Rome,
de notre correspondant «A 75 ans, même les cardinaux ne votent plus au conclave.» Ainsi, devant le parterre des hauts cadres du groupe venus à Turin du monde entier pour le rendez-vous traditionnel de fin d'année, Gianni Agnelli a annoncé lundi son intention de quitter la présidence de Fiat, sans doute avant le 12 mars 1996, jour de ses 75 ans. Ou au plus tard en juin, au moment de l'assemblée des actionnaires.
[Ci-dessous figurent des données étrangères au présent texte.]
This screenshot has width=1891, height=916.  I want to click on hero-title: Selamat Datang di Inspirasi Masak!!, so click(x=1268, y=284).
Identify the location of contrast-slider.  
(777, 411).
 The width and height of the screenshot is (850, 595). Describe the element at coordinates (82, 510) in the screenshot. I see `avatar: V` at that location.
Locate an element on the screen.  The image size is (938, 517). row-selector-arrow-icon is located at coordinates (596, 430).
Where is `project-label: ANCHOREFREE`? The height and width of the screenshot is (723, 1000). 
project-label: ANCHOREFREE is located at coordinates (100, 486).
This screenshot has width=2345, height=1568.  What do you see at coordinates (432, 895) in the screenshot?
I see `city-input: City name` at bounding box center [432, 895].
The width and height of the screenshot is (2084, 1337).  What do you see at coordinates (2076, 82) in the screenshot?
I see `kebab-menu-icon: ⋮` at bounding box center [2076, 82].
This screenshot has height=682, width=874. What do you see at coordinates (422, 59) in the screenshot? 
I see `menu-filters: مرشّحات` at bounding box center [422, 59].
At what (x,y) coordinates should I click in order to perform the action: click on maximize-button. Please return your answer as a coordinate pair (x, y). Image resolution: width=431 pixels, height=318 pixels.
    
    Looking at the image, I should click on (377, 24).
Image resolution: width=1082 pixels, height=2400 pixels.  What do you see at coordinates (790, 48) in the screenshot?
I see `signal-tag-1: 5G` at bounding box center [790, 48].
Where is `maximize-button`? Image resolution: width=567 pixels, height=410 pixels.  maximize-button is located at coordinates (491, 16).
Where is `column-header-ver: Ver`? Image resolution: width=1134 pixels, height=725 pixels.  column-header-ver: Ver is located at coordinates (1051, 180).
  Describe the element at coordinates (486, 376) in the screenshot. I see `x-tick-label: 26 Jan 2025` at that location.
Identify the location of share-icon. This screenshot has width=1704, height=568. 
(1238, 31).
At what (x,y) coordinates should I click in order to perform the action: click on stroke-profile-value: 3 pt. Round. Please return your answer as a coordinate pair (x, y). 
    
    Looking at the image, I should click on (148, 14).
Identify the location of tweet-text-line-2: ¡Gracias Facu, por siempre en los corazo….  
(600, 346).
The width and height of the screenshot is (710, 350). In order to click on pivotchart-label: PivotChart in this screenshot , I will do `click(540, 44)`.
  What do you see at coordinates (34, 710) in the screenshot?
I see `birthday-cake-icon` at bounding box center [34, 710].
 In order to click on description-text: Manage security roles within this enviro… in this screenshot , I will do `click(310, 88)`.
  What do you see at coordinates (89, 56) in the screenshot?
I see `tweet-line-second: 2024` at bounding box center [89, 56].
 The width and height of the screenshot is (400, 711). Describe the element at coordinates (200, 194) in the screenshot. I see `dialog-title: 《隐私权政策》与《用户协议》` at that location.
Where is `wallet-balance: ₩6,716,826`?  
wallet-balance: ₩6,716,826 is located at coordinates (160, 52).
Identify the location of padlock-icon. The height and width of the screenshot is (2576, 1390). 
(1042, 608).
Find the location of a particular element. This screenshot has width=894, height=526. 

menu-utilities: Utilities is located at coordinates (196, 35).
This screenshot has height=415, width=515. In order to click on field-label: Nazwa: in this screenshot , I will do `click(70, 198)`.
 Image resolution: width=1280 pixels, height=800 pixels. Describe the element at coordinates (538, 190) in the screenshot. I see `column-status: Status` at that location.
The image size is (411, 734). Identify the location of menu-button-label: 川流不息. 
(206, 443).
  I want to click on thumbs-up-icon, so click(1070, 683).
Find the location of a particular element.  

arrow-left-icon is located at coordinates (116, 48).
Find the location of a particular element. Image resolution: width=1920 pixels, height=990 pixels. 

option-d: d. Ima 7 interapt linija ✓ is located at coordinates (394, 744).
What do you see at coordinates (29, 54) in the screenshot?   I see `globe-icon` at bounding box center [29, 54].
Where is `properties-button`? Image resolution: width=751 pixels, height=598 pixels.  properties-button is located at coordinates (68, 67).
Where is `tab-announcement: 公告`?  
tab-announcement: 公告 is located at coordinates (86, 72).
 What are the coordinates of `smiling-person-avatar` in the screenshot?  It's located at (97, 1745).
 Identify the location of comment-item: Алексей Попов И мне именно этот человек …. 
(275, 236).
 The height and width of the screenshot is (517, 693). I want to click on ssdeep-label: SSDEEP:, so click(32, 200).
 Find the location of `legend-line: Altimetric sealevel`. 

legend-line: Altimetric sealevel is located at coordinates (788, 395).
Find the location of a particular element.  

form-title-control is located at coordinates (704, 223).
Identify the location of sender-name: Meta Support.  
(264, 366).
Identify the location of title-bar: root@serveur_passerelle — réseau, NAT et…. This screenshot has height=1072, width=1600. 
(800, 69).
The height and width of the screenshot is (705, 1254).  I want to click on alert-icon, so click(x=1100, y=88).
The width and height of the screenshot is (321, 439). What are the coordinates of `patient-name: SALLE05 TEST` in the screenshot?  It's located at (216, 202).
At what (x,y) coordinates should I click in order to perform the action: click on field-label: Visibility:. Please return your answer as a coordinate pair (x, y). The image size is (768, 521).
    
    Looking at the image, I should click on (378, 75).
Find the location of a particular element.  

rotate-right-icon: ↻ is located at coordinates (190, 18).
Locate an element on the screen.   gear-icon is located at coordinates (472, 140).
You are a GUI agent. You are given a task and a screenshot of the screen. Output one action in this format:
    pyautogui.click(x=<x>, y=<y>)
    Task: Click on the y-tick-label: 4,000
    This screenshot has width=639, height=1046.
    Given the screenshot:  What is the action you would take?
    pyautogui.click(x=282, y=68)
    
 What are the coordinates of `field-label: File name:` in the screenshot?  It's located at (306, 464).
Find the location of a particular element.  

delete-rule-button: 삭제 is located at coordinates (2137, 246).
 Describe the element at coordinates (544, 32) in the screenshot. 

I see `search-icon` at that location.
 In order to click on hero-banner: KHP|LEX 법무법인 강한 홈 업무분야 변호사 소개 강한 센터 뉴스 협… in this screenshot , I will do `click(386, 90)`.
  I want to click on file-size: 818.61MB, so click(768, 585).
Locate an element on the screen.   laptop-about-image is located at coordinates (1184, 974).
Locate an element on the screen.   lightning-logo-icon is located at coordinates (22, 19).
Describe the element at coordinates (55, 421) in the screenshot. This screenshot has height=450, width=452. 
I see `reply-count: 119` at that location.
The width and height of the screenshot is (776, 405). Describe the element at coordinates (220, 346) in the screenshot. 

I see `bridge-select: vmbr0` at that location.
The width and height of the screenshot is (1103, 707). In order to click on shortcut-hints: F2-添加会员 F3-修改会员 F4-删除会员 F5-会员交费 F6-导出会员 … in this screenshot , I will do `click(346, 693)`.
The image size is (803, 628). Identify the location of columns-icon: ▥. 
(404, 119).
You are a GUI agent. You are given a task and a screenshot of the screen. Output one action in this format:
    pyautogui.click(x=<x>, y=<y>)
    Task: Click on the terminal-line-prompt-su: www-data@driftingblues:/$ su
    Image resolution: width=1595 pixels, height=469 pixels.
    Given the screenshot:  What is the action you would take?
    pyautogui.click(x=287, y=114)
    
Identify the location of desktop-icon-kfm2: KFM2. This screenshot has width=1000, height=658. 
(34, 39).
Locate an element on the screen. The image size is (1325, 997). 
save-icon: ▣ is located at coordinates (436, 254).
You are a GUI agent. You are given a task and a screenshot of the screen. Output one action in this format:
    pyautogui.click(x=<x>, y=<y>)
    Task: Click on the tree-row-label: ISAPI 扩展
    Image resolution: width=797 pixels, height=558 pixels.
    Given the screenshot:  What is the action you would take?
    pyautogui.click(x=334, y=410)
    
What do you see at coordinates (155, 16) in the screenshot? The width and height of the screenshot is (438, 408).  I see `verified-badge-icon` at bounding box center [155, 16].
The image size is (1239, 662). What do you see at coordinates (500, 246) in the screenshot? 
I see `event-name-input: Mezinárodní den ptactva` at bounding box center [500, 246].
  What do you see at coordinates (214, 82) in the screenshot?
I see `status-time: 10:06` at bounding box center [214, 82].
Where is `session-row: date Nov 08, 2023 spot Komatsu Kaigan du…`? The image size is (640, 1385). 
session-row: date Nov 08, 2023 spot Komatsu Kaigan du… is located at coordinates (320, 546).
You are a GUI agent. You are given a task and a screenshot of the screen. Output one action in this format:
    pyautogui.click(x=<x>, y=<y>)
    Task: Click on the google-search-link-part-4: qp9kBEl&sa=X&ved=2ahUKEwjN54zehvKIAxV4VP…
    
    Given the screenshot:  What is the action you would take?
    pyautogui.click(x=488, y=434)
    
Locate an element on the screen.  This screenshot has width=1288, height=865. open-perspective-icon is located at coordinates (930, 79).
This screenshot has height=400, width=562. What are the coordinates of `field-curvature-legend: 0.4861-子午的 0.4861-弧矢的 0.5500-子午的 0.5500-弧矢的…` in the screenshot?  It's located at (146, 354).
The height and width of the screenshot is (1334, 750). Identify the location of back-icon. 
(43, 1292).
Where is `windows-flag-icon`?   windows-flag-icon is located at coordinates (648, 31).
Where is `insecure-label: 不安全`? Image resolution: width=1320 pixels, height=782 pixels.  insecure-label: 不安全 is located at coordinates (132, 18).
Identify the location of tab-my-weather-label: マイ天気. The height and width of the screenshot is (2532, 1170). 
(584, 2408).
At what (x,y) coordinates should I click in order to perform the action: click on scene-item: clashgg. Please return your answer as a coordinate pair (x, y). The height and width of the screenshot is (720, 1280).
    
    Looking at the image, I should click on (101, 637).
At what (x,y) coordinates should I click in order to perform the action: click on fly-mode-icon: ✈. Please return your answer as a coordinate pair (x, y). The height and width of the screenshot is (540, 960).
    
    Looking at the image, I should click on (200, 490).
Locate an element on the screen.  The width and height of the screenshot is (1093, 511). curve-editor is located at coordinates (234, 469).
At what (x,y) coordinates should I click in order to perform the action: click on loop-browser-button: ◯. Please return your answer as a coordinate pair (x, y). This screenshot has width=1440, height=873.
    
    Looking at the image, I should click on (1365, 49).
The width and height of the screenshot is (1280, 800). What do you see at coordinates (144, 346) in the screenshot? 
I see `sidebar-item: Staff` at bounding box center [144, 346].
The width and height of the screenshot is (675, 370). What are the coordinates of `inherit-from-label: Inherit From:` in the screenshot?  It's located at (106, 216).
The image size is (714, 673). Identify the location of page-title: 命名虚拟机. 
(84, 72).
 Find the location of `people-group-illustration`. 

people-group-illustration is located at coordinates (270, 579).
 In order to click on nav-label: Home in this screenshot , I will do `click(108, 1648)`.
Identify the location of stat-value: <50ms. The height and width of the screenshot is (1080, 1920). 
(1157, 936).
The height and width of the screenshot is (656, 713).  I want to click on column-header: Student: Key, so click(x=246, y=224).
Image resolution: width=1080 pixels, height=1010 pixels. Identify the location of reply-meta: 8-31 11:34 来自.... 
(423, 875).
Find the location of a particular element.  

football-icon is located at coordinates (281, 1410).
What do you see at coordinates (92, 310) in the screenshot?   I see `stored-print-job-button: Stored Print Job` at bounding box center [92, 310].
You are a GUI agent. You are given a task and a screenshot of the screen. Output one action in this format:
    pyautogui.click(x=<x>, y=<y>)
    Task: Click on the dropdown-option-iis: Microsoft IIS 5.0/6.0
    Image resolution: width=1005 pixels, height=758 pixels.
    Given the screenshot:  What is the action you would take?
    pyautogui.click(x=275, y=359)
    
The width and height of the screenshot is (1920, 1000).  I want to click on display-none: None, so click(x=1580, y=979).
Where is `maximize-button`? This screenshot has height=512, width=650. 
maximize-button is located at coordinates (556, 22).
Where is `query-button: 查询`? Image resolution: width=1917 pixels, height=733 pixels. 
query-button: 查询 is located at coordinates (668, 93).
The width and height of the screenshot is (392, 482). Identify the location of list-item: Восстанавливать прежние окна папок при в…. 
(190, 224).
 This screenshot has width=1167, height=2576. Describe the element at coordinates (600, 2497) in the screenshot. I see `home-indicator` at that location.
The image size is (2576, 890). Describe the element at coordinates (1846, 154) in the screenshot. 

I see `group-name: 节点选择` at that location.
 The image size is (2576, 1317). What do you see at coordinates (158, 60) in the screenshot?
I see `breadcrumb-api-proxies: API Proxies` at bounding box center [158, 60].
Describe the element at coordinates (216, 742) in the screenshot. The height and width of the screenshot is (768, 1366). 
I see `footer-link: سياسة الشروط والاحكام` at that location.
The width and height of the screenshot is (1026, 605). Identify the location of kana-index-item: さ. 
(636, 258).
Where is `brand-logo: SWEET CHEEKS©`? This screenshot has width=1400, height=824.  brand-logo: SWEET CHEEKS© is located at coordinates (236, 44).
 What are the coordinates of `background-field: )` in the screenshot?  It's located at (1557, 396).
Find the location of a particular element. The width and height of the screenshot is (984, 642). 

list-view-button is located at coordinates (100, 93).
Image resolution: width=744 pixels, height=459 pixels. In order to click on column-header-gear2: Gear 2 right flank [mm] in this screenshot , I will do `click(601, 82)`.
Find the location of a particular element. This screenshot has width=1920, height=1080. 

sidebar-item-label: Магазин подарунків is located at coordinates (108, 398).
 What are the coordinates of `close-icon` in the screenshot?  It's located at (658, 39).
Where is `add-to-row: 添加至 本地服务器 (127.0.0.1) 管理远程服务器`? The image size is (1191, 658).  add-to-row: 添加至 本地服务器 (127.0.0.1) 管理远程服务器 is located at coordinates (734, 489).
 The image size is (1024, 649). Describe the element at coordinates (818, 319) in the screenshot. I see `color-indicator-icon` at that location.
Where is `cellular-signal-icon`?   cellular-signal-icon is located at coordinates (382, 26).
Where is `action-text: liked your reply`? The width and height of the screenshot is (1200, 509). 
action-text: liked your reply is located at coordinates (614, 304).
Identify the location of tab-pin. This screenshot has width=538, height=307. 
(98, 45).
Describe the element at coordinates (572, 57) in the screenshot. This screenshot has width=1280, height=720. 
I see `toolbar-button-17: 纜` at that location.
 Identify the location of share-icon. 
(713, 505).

Se termine ainsi une époque de près de trente ans, pendant laquelle le nom et l'image du principal groupe privé italien ont été étroitement associés à ceux d'un homme, représentant de la dernière dynastie industrielle en activité sur le Vieux Continent.
L'actuel administrateur délégué, Cesare Romiti, 72 ans, lui succède: il aura trois ans pour préparer aux plus hautes responsabilités la nouvelle relève, dont la quatrième génération de la famille, notamment Giovanni Alberto Agnelli, 31 ans, fils d'Umberto et neveu préféré de l'Avvocato, considéré par tous comme l'héritier désigné. «Giovannino» a déjà fait ses classes aux Etats-Unis et à la tête de Piaggio, la société de motos et scooters dont est propriétaire la famille de sa mère.
Gianni Agnelli reste présent chez Fiat en tant que président du holding financier de la famille: actionnaire de référence donc, prêt même à accroître son rôle «si la famille suit» en rachetant sans doute les 2% du capital que le français Alcatel, en pleine restructuration, pourrait envisager de vendre.